WHAT TO DO: The records that follow are to be reproduced verbatim.

Saved entries:
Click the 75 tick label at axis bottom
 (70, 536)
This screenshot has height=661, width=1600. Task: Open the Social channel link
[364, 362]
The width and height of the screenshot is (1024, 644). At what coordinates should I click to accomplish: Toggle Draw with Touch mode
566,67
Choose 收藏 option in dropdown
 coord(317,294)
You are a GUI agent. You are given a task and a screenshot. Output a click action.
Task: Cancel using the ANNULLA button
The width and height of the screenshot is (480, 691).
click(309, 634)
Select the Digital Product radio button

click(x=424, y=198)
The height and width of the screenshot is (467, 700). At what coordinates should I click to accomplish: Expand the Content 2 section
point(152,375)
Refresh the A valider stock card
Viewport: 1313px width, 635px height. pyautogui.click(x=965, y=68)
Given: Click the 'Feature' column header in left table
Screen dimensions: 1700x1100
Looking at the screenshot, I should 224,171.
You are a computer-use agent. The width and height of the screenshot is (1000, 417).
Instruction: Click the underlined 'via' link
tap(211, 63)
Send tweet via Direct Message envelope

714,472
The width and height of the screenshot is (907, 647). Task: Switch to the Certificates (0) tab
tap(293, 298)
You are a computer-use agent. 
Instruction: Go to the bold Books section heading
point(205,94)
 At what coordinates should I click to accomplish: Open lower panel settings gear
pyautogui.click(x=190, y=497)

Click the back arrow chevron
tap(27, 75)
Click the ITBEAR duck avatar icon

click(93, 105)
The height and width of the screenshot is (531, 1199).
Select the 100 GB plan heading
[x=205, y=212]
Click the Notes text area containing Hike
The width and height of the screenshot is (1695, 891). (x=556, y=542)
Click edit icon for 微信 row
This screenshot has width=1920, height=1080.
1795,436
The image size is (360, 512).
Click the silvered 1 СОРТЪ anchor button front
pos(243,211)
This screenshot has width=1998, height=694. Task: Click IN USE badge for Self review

TASK SOLUTION:
Click the 75 tick label at axis bottom
 (70, 536)
This screenshot has height=661, width=1600. Task: Open the Social channel link
[364, 362]
The width and height of the screenshot is (1024, 644). At what coordinates should I click to accomplish: Toggle Draw with Touch mode
566,67
Choose 收藏 option in dropdown
 coord(317,294)
You are a GUI agent. You are given a task and a screenshot. Output a click action.
Task: Cancel using the ANNULLA button
The width and height of the screenshot is (480, 691).
click(309, 634)
Select the Digital Product radio button

click(x=424, y=198)
The height and width of the screenshot is (467, 700). At what coordinates should I click to accomplish: Expand the Content 2 section
point(152,375)
Refresh the A valider stock card
Viewport: 1313px width, 635px height. pyautogui.click(x=965, y=68)
Given: Click the 'Feature' column header in left table
Screen dimensions: 1700x1100
Looking at the screenshot, I should 224,171.
You are a computer-use agent. The width and height of the screenshot is (1000, 417).
Instruction: Click the underlined 'via' link
tap(211, 63)
Send tweet via Direct Message envelope

714,472
The width and height of the screenshot is (907, 647). Task: Switch to the Certificates (0) tab
tap(293, 298)
You are a computer-use agent. 
Instruction: Go to the bold Books section heading
point(205,94)
 At what coordinates should I click to accomplish: Open lower panel settings gear
pyautogui.click(x=190, y=497)

Click the back arrow chevron
tap(27, 75)
Click the ITBEAR duck avatar icon

click(93, 105)
The height and width of the screenshot is (531, 1199).
Select the 100 GB plan heading
[x=205, y=212]
Click the Notes text area containing Hike
The width and height of the screenshot is (1695, 891). (x=556, y=542)
Click edit icon for 微信 row
This screenshot has width=1920, height=1080.
1795,436
The image size is (360, 512).
Click the silvered 1 СОРТЪ anchor button front
pos(243,211)
This screenshot has width=1998, height=694. Task: Click IN USE badge for Self review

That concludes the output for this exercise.